Reconnect mapped network drives using Windows Command Prompt script

When booting into Windows, the OS sometimes does not reconnect mapped network drives even though the mapping is configured with the “Reconnect at sign-in” option. This is due with various timing constraints of resources during boot.

Although there are free Third Party software available that can automatically reconnect your mapped network drives, I would rather be able to do this using built-in tools than add more unnecessary software to my system. I’ve therefore written a Command Prompt script using the “net use” command. Not the prettiest of code but it does the job. Tested in Windows 10 Pro 64-bit.

The script was saved as a .CMD batch file which is executed by twice using Task Scheduler at user log on; one in non-admin and the other in admin mode.
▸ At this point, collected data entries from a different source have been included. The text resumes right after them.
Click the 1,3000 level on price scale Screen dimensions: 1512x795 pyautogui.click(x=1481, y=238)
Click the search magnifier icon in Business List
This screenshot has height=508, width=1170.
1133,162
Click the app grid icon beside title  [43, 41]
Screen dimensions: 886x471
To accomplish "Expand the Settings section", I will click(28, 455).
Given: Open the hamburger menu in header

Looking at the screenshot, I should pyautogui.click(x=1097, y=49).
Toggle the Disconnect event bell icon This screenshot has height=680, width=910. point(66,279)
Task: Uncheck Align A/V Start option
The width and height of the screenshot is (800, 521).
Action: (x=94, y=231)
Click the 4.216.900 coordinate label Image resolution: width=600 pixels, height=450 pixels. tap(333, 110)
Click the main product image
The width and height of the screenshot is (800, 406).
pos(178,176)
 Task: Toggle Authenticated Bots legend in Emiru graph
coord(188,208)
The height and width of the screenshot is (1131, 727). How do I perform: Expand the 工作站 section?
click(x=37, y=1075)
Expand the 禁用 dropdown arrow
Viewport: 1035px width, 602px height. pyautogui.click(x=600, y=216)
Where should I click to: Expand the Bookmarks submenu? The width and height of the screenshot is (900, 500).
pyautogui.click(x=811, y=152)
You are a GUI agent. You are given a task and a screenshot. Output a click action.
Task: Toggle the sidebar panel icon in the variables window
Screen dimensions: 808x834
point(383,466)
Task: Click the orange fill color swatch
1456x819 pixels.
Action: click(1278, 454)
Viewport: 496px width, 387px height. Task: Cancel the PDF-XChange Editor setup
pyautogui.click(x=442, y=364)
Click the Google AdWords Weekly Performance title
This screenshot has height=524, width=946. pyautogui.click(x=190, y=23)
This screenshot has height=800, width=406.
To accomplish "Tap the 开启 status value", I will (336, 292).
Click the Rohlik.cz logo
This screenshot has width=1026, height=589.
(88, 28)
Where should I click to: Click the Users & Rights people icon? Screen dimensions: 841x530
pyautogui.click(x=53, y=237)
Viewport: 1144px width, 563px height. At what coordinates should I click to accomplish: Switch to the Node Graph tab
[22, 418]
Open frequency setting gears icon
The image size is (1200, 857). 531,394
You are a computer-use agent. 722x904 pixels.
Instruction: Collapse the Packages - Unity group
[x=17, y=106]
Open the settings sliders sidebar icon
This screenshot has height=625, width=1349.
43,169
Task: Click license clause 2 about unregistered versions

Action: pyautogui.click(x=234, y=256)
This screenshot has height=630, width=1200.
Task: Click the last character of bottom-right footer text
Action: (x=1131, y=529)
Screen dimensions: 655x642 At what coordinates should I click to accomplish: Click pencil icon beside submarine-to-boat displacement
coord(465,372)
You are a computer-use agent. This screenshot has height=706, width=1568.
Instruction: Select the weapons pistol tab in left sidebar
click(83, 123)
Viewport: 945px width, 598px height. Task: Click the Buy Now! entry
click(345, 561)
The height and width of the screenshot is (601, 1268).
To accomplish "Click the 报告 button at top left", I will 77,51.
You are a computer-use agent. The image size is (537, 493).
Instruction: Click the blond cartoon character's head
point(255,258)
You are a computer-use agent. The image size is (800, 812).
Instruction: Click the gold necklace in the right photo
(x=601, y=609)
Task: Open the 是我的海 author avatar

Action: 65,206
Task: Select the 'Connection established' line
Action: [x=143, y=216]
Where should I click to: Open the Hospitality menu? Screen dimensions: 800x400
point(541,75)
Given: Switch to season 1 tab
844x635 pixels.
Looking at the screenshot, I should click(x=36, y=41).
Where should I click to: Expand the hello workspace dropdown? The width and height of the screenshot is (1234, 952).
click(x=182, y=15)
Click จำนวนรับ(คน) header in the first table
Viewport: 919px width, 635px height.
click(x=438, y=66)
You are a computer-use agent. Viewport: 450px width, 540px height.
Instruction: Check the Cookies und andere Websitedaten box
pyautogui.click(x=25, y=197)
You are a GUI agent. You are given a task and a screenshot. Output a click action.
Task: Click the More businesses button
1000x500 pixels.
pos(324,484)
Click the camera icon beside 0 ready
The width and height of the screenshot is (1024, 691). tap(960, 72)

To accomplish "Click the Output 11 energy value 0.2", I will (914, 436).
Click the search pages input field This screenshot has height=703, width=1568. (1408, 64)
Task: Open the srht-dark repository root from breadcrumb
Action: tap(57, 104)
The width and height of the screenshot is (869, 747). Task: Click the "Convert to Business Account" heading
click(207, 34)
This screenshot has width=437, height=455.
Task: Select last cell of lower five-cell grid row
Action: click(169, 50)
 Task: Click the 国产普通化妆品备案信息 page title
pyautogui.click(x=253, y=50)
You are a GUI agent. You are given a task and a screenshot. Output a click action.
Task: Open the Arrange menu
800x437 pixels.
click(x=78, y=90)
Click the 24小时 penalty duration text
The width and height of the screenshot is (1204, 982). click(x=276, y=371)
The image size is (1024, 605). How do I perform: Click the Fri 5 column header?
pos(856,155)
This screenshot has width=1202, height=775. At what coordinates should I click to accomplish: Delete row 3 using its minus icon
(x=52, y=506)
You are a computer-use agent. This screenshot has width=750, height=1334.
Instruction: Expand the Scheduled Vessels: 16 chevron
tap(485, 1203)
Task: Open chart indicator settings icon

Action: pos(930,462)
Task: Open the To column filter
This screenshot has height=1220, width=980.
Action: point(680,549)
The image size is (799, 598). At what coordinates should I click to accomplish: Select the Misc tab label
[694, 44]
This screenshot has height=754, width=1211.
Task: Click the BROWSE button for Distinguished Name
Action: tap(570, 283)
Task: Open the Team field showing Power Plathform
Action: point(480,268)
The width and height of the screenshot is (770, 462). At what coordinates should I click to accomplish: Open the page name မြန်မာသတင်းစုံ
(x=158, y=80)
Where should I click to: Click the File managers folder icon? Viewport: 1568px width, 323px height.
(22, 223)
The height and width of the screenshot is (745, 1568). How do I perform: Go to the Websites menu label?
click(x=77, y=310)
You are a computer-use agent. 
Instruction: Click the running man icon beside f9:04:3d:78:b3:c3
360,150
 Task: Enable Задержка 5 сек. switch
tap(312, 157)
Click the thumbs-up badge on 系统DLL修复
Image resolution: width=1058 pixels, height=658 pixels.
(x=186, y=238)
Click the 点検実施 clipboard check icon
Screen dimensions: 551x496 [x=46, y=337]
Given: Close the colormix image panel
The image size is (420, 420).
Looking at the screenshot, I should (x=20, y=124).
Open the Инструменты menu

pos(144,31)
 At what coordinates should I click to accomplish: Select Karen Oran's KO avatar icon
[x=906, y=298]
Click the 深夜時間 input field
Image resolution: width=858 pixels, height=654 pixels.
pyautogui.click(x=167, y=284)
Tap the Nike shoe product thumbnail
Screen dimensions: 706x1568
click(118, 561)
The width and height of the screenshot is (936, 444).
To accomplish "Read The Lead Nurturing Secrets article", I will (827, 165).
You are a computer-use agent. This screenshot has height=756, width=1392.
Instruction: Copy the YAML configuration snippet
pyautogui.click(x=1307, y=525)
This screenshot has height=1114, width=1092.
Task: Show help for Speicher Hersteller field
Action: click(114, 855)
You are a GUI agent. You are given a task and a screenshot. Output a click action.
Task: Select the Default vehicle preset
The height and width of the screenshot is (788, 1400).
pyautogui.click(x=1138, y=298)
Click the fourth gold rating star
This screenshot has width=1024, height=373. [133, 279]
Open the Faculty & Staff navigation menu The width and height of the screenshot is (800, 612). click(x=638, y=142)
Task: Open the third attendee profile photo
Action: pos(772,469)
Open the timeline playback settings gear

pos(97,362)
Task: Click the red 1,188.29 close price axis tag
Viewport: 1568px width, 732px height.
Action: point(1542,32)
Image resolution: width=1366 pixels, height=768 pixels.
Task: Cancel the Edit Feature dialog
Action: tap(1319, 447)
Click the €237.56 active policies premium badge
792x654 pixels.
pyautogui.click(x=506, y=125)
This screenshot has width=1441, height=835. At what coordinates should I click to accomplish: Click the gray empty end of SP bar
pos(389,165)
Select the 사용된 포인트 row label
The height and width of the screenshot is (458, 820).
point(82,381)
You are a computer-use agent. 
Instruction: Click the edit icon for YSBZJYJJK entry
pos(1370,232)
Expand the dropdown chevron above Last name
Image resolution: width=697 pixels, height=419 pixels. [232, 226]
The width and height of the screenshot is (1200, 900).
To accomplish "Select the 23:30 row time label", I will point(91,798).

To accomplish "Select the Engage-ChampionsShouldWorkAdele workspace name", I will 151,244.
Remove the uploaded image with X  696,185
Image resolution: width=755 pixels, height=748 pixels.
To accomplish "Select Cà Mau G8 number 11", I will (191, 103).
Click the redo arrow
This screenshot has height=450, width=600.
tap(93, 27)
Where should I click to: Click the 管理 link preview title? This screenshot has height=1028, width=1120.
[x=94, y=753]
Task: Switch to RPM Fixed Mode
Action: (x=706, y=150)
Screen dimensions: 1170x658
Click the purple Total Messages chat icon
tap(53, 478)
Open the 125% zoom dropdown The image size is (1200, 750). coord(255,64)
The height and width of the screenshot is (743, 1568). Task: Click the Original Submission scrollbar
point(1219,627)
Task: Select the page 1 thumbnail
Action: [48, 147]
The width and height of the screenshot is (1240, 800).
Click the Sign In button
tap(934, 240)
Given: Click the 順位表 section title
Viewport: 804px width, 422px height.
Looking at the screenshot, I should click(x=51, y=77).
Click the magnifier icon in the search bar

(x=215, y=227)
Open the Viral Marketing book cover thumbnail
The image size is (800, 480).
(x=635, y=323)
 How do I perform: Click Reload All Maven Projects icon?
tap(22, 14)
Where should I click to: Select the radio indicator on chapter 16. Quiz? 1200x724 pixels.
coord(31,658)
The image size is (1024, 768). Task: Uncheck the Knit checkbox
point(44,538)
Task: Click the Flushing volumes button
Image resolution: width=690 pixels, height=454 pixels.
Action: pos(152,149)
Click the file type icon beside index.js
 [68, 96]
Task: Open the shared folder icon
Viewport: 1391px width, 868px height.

This allows mapped drives to be visible to those applications running in non-admin and also to those applications running in admin modes.

@ECHO OFF
SETLOCAL ENABLEEXTENSIONS ENABLEDELAYEDEXPANSION
SET me=%~n0
SET parent=%~dp0

TITLE Mapping network drives
@ECHO Please wait whilst we reconnect your network drives.

SET neterror=0

SET counter=1
SET loopvalue=11
SET /A trueloop=%loopvalue%-1
:Start
ECHO _____________________________________
ECHO:
IF "%counter%" EQU "%loopvalue%" (
ECHO Connection to D:\ drive timed-out
SET neterror=1
GOTO End
)
ECHO Attempt %counter% of %trueloop% to D:\ drive
TIMEOUT /t 5 /NOBREAK >NUL
IF EXIST D:\NUL (
ECHO Attempt %counter% successful.
GOTO End
)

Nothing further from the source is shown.